Весной работа над сценарием не задалась. С одной стороны, решался вопрос о разрешении в выезде за границу Булгакову и его жене . С другой стороны, Михаил Афанасьевич был занят работой над романом о дьяволе . Вплотную работой над сценарием Булгаков приступил во второй половине июня. К этому времени ему уже было отказано в выезде за границу (Елена Сергеевна, в отличие от Михаила Афанасьевича, не была даже письменно уведомлена об отказе). В начале июля Булгаков закончил первую редакцию. Первая редакция не была принята. И.А. Пырьев , режиссёр картины, и И.В. Вайсфельд , замдиректора Кинофабрики, попросили Булгакова вырезать все самые яркие картины-отступления, которыми гордился Булгаков (в т.ч. суворовские солдаты посреди Ноздревской сцены, панихида в имении Собакевича, силуэт на фоне Рима). Вторая редакция была завершена 24 июля, которая также не была принята. Третью редакцию Булгаков завершает 12 августа. Режиссёр оказался доволен, сценарий был утверждён всеми государственными инстанциями. Однако 15 сентября Пырьев написал Булгакову письмо, в котором говорилось о внесении некоторых правок в утверждённый текст сценария. 18 октября Кинофабрика, обобщив результаты критики сценария, направило Булгакову письмо, в котором предлагалось "Усилить моменты, характеризующие тот социальный фон, на котором развертывается действие...". 22 октября отвечает Кинофабрике согласием внести изменения в сценарий, но за отдельную плату (по договору заказчик имел право требовать от Булгакова переделок не более двух раз). 18 ноября Булгаков завершает новую редакцию сценария, которая руководство "Союзфильма" не удовлетворила. 13 декабря Кинофабрика передала Булгакову текст сценария, правленный режиссёром , чтобы Михаил Афанасьевич доработал его.

20 января 1935 года Булгаков узнает о том, что автором сценария, кроме него самого, признан И.А. Пырьев, внесший в текст множество фактологических и стилистических ошибок.
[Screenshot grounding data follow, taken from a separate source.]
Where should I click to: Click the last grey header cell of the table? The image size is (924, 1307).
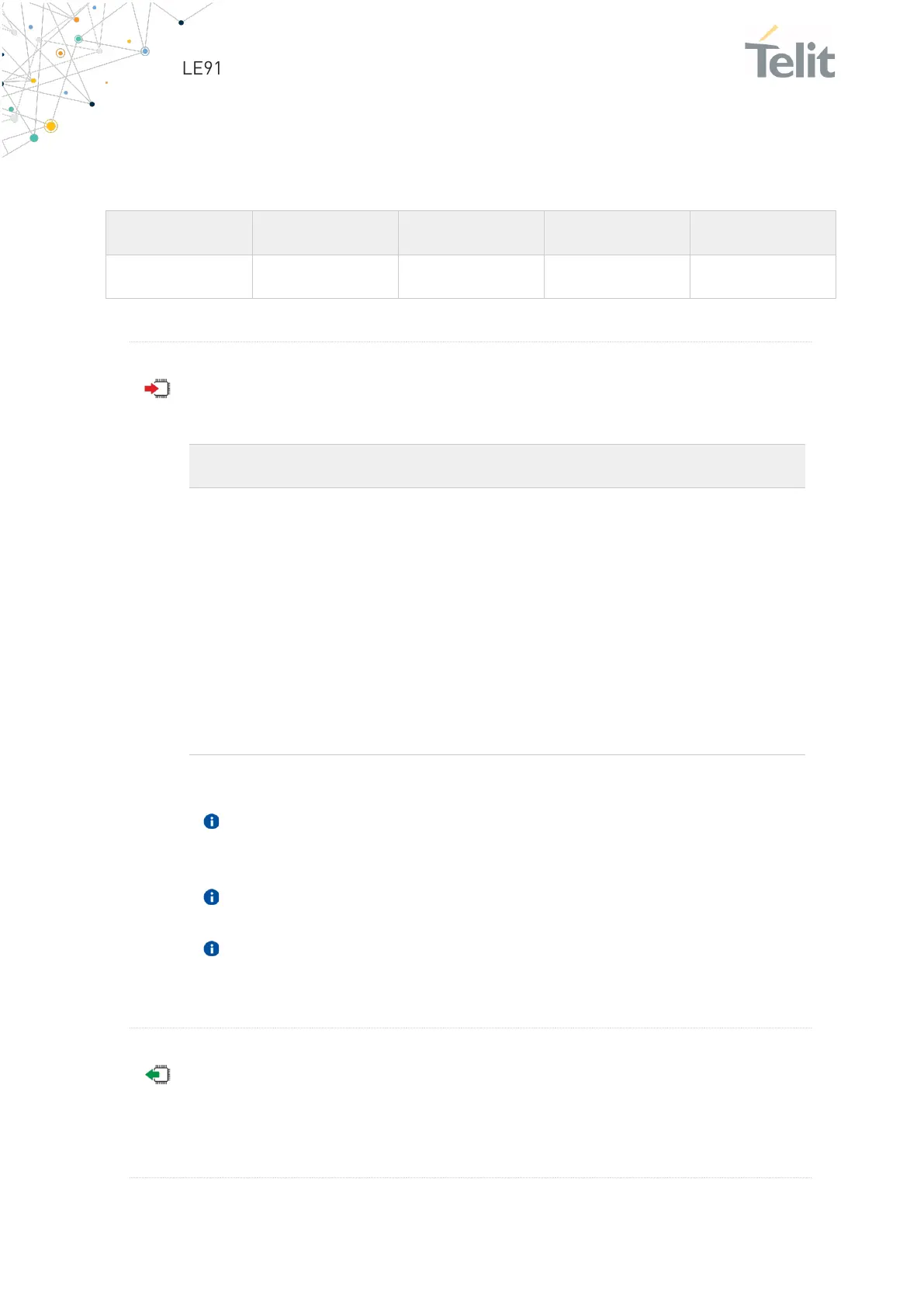click(x=763, y=233)
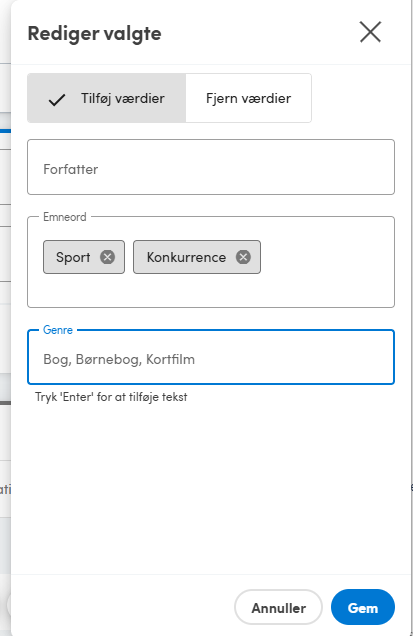Image resolution: width=413 pixels, height=636 pixels.
Task: Close the Rediger valgte dialog
Action: pyautogui.click(x=370, y=32)
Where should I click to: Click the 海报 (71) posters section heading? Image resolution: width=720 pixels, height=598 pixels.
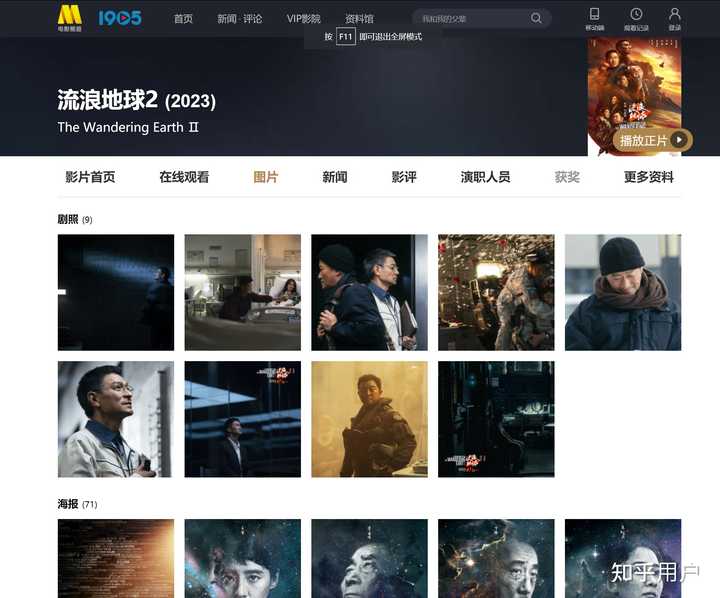coord(77,504)
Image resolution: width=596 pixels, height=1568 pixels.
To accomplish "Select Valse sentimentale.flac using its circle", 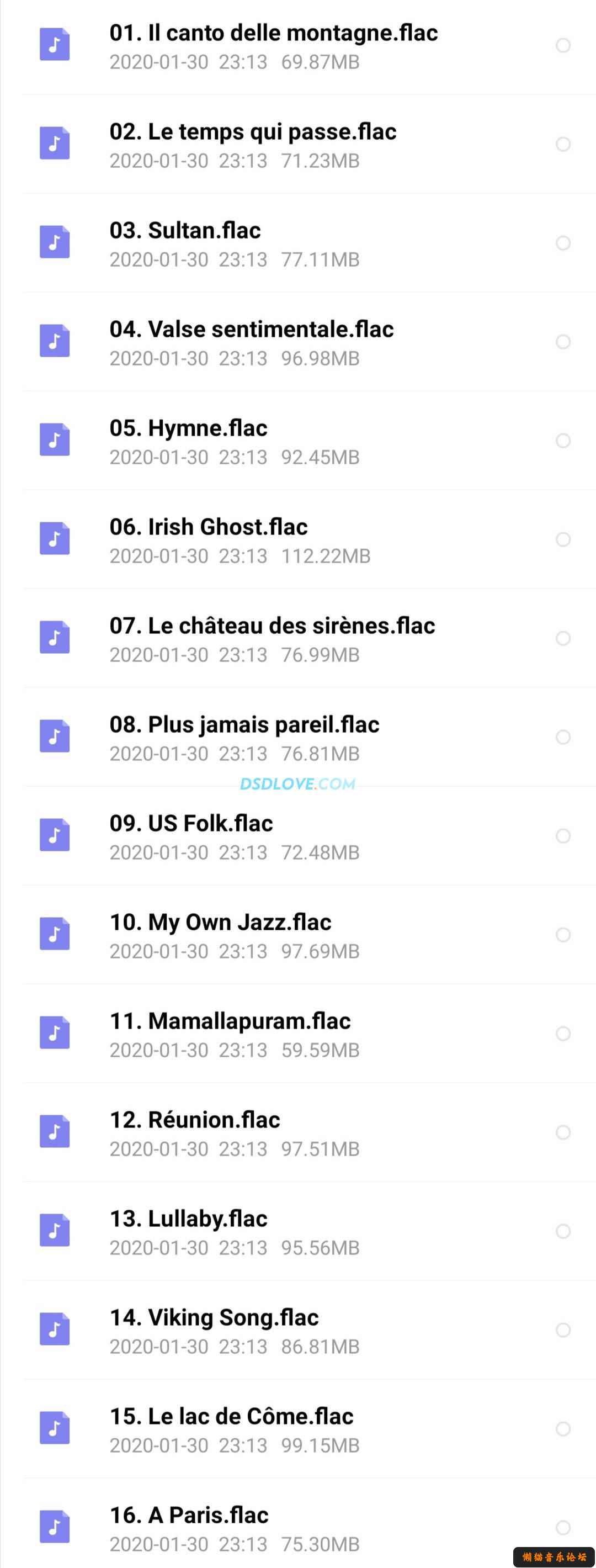I will tap(563, 341).
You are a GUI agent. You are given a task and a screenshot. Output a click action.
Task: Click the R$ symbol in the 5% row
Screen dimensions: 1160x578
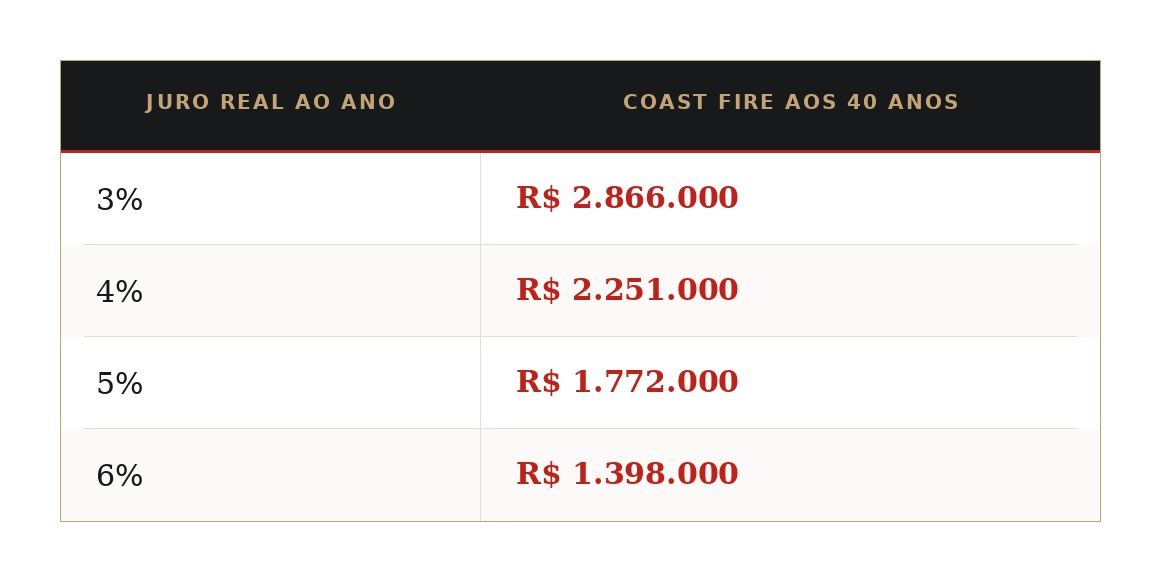pyautogui.click(x=539, y=381)
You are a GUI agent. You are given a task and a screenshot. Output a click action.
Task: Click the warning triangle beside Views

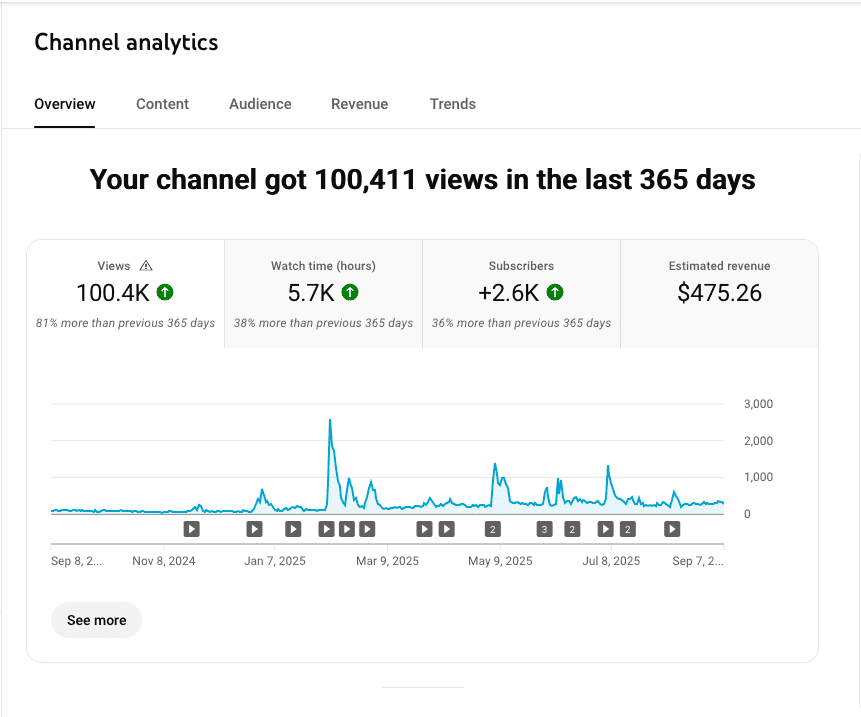coord(146,266)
Булгаков начинает разбирательство (до суда не дошедшее) о нарушении авторских прав. В результате всех перипетий 26 марта Булгаков направляет свой отзыв на режиссёрский сценарий. Во всю шел подготовительный период к съёмкам, как вдруг появилась статья "Сумбур вместо музыки", в которой на Д.Д. Шостаковича , согласившегося писать музыку к фильму, обрушивались с критикой . Автор статьи призывал деятелей искусства творить в русле реализма. И.А. Пырьев, по его же словам, "понял её, возможно, даже шире её действительного значения [...] И я отказался от постановки "Мёртвых душ"".

Текст сценария так никогда и не был использован по прямому назначению. Наиболее близкая к замыслу автора редакция, первая, была опубликована в 8-томнике сочинений Булгакова, изданном в 2011 году "Азбукой".